Copy out, exactly, the first line of the entries below and every line after it through the one containing "The height and width of the screenshot is (493, 588).".

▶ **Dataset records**
>>

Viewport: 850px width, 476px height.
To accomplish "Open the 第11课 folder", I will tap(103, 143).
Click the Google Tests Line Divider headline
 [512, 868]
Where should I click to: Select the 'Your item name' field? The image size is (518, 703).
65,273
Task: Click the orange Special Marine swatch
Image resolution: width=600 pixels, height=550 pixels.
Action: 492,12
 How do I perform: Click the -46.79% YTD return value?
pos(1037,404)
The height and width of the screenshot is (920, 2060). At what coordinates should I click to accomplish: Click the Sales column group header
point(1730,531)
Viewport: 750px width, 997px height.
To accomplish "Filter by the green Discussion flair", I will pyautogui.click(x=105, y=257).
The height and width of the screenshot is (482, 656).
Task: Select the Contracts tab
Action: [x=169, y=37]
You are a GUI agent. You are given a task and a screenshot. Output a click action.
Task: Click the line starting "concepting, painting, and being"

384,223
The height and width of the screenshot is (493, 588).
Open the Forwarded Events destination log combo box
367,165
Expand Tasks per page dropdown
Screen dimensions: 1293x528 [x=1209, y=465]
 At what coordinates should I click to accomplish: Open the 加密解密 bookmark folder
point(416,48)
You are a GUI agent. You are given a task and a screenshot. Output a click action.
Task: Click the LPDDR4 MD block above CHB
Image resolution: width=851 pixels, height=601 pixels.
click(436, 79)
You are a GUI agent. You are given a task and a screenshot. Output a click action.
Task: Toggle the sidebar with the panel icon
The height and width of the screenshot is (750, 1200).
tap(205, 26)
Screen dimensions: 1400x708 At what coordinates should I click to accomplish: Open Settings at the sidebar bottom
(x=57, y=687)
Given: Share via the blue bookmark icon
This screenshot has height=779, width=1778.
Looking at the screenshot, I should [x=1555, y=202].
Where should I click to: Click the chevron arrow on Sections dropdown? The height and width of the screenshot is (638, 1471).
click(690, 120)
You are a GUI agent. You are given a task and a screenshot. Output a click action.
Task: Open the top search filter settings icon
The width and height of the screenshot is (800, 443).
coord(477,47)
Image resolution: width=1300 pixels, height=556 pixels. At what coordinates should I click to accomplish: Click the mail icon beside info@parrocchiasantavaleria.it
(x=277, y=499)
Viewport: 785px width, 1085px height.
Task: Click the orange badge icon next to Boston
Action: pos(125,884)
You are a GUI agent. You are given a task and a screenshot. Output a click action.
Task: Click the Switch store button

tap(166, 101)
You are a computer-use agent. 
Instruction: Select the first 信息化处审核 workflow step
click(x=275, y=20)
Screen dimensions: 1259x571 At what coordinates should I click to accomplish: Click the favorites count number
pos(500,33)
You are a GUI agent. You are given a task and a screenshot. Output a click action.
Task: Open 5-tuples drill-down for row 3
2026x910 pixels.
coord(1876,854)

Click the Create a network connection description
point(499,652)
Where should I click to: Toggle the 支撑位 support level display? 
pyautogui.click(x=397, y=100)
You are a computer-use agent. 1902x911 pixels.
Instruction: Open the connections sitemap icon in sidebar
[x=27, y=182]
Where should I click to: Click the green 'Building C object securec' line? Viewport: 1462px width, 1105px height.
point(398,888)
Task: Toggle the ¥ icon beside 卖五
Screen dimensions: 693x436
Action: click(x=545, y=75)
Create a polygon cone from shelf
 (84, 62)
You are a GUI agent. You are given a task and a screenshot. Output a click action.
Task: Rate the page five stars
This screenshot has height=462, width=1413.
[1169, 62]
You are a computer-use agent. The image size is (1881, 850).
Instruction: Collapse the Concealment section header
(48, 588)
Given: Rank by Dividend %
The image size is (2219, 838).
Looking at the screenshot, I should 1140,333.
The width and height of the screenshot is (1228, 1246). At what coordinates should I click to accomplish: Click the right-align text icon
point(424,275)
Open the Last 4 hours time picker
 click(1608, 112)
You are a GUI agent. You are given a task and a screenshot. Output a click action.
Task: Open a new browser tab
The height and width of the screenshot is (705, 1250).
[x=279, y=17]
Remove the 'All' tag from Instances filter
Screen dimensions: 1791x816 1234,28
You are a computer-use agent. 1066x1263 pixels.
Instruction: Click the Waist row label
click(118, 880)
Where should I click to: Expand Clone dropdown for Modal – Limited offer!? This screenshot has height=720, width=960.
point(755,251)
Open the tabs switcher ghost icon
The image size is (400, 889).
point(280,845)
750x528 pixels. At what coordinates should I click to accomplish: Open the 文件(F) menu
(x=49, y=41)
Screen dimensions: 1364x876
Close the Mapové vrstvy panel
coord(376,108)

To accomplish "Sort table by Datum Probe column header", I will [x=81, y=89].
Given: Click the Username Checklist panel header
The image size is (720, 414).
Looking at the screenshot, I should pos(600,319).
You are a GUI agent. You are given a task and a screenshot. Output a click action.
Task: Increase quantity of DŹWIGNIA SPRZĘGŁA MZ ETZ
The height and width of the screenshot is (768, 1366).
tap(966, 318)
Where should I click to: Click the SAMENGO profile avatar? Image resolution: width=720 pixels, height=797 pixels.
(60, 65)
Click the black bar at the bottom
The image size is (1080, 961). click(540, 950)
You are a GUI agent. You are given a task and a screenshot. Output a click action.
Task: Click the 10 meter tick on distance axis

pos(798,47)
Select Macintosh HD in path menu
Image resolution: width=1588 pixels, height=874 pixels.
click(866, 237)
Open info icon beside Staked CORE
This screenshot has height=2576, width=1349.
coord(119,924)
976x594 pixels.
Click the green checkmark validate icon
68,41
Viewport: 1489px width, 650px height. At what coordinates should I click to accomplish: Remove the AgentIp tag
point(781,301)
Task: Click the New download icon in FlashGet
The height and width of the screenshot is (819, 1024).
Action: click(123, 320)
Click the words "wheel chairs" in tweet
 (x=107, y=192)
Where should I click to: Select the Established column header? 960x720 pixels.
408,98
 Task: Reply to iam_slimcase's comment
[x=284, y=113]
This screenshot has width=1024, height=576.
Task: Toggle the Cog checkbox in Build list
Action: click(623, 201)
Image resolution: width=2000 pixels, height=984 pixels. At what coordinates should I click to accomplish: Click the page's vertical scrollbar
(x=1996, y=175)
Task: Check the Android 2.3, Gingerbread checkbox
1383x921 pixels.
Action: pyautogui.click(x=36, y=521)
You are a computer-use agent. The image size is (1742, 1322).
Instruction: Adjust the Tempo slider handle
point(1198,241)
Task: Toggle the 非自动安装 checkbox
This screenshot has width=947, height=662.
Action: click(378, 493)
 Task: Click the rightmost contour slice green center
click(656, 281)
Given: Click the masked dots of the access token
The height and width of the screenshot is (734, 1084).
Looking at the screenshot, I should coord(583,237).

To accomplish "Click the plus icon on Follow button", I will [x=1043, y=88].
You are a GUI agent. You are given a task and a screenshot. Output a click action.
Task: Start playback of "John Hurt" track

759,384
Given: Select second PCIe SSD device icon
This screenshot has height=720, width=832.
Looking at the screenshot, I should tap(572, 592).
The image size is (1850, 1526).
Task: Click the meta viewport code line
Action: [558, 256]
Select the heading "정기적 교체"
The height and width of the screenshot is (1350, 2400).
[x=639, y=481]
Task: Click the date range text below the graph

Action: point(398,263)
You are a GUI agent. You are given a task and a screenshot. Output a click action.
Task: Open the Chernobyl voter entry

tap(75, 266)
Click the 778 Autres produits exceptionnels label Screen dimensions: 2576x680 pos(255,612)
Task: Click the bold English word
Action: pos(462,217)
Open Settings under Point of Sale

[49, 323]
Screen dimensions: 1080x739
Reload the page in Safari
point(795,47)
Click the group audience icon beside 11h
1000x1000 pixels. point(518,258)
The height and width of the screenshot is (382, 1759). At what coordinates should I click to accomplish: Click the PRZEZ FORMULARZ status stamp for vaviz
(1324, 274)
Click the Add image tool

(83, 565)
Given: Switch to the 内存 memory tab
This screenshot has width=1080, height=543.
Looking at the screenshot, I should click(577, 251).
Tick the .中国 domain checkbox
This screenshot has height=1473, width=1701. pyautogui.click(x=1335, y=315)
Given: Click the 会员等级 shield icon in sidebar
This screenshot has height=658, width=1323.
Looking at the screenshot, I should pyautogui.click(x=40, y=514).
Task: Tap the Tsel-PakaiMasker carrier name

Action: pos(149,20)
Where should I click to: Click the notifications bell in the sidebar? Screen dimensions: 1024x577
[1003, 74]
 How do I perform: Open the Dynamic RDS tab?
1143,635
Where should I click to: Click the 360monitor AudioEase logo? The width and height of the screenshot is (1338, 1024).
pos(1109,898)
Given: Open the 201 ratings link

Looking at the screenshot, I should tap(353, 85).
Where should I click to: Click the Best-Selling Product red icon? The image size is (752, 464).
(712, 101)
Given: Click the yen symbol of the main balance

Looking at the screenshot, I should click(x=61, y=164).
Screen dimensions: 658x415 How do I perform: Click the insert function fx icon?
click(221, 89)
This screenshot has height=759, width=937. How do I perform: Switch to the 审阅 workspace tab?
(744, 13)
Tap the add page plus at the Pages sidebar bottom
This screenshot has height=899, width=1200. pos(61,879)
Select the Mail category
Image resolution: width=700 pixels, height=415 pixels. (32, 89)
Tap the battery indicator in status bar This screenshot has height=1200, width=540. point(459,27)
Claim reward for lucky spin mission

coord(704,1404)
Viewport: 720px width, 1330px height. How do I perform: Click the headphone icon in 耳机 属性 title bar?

<<

▶ **RESPONSE TO THIS EXERCISE**
Viewport: 850px width, 476px height.
To accomplish "Open the 第11课 folder", I will tap(103, 143).
Click the Google Tests Line Divider headline
 [512, 868]
Where should I click to: Select the 'Your item name' field? The image size is (518, 703).
65,273
Task: Click the orange Special Marine swatch
Image resolution: width=600 pixels, height=550 pixels.
Action: 492,12
 How do I perform: Click the -46.79% YTD return value?
pos(1037,404)
The height and width of the screenshot is (920, 2060). At what coordinates should I click to accomplish: Click the Sales column group header
point(1730,531)
Viewport: 750px width, 997px height.
To accomplish "Filter by the green Discussion flair", I will pyautogui.click(x=105, y=257).
The height and width of the screenshot is (482, 656).
Task: Select the Contracts tab
Action: [x=169, y=37]
You are a GUI agent. You are given a task and a screenshot. Output a click action.
Task: Click the line starting "concepting, painting, and being"

384,223
The height and width of the screenshot is (493, 588).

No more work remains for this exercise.